* Assigned task *
The lines below, from the one containing "Instruction: Toggle checked" through the one containing "The height and", should be set down exactly, with no pictures and nothing else.

* Records for the task *
=-=-=-=-=

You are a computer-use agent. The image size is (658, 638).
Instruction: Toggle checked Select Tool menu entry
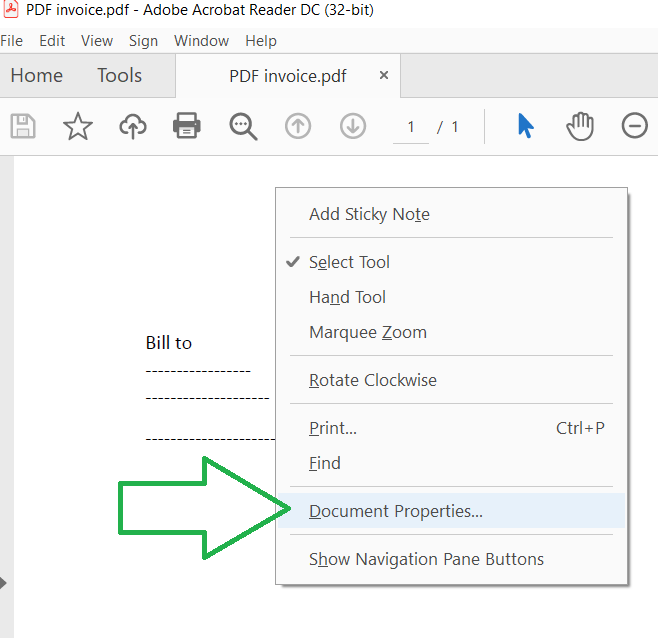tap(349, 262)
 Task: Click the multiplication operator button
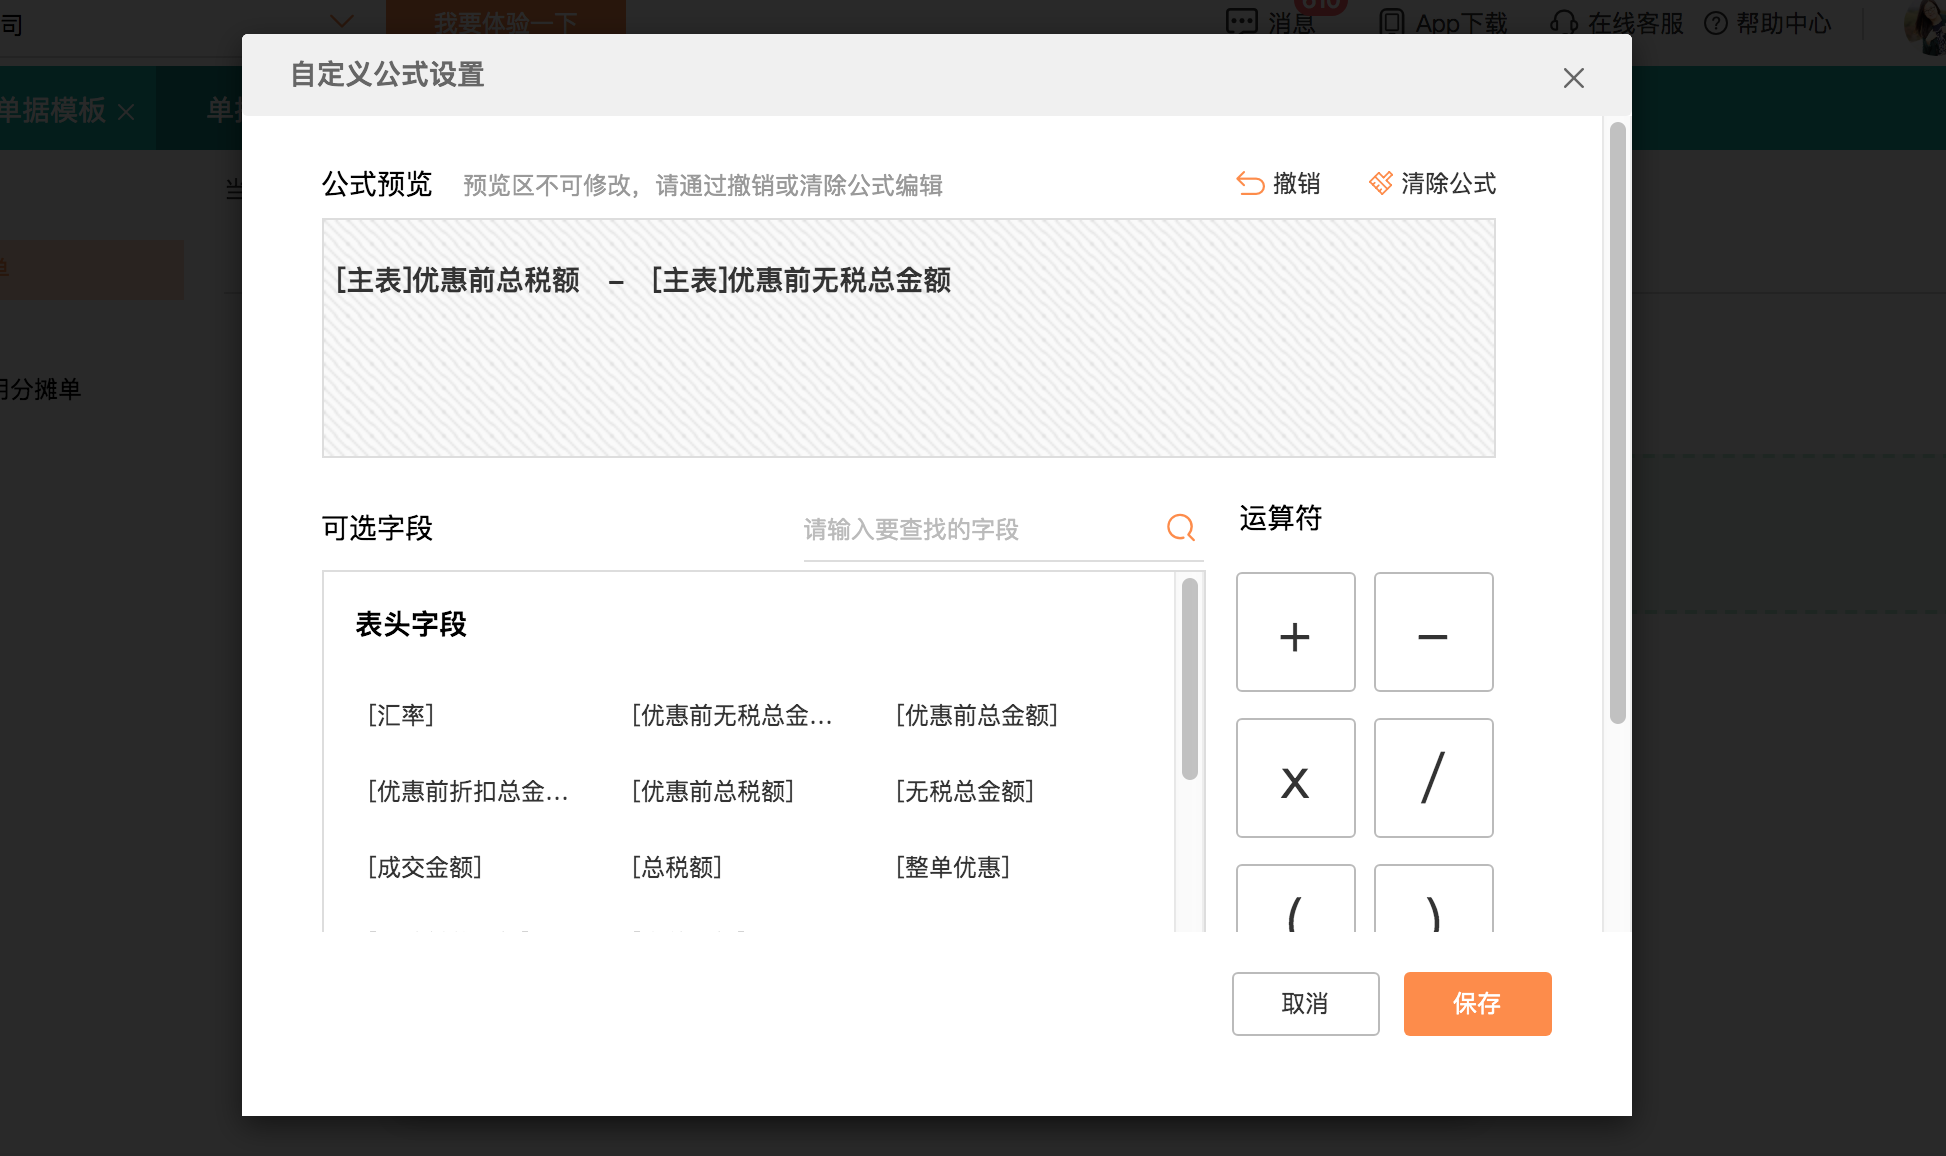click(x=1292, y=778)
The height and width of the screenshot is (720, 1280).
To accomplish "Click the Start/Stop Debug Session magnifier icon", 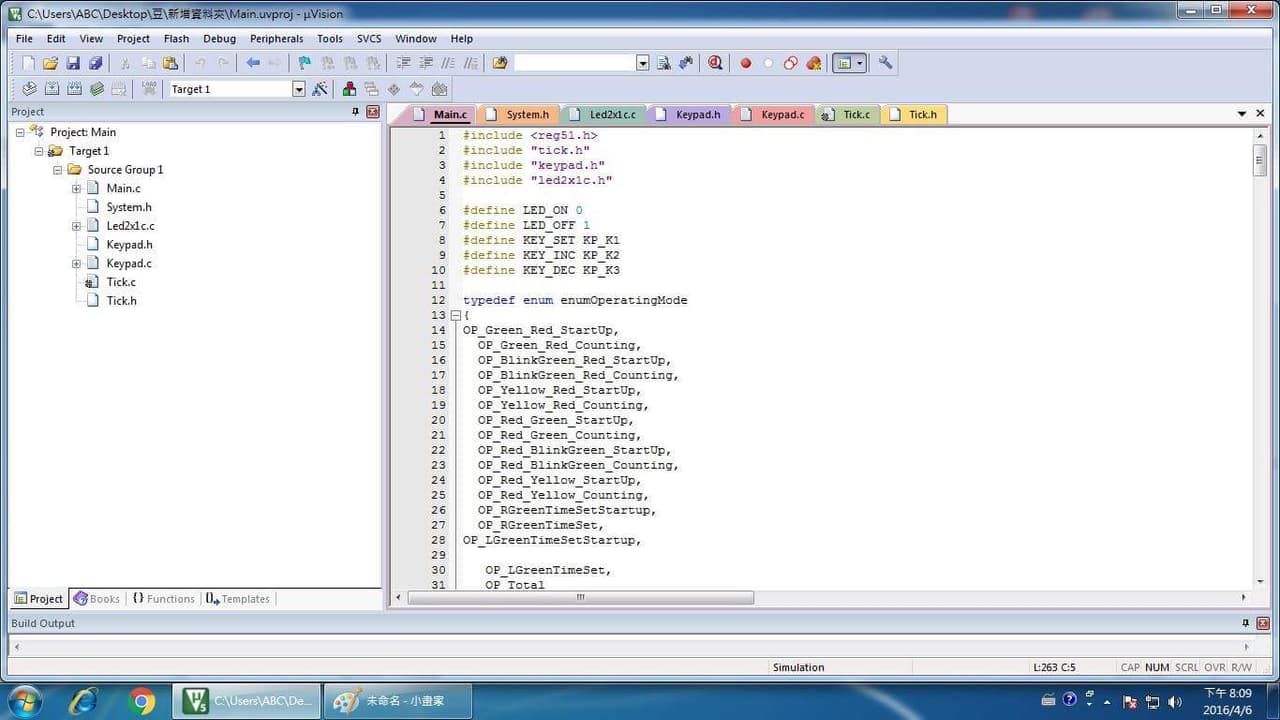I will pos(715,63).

=-=-=-=-=

* Answer section *
Instruction: Toggle checked Select Tool menu entry
tap(349, 262)
 Task: Click the multiplication operator button
click(x=1292, y=778)
The height and width of the screenshot is (720, 1280).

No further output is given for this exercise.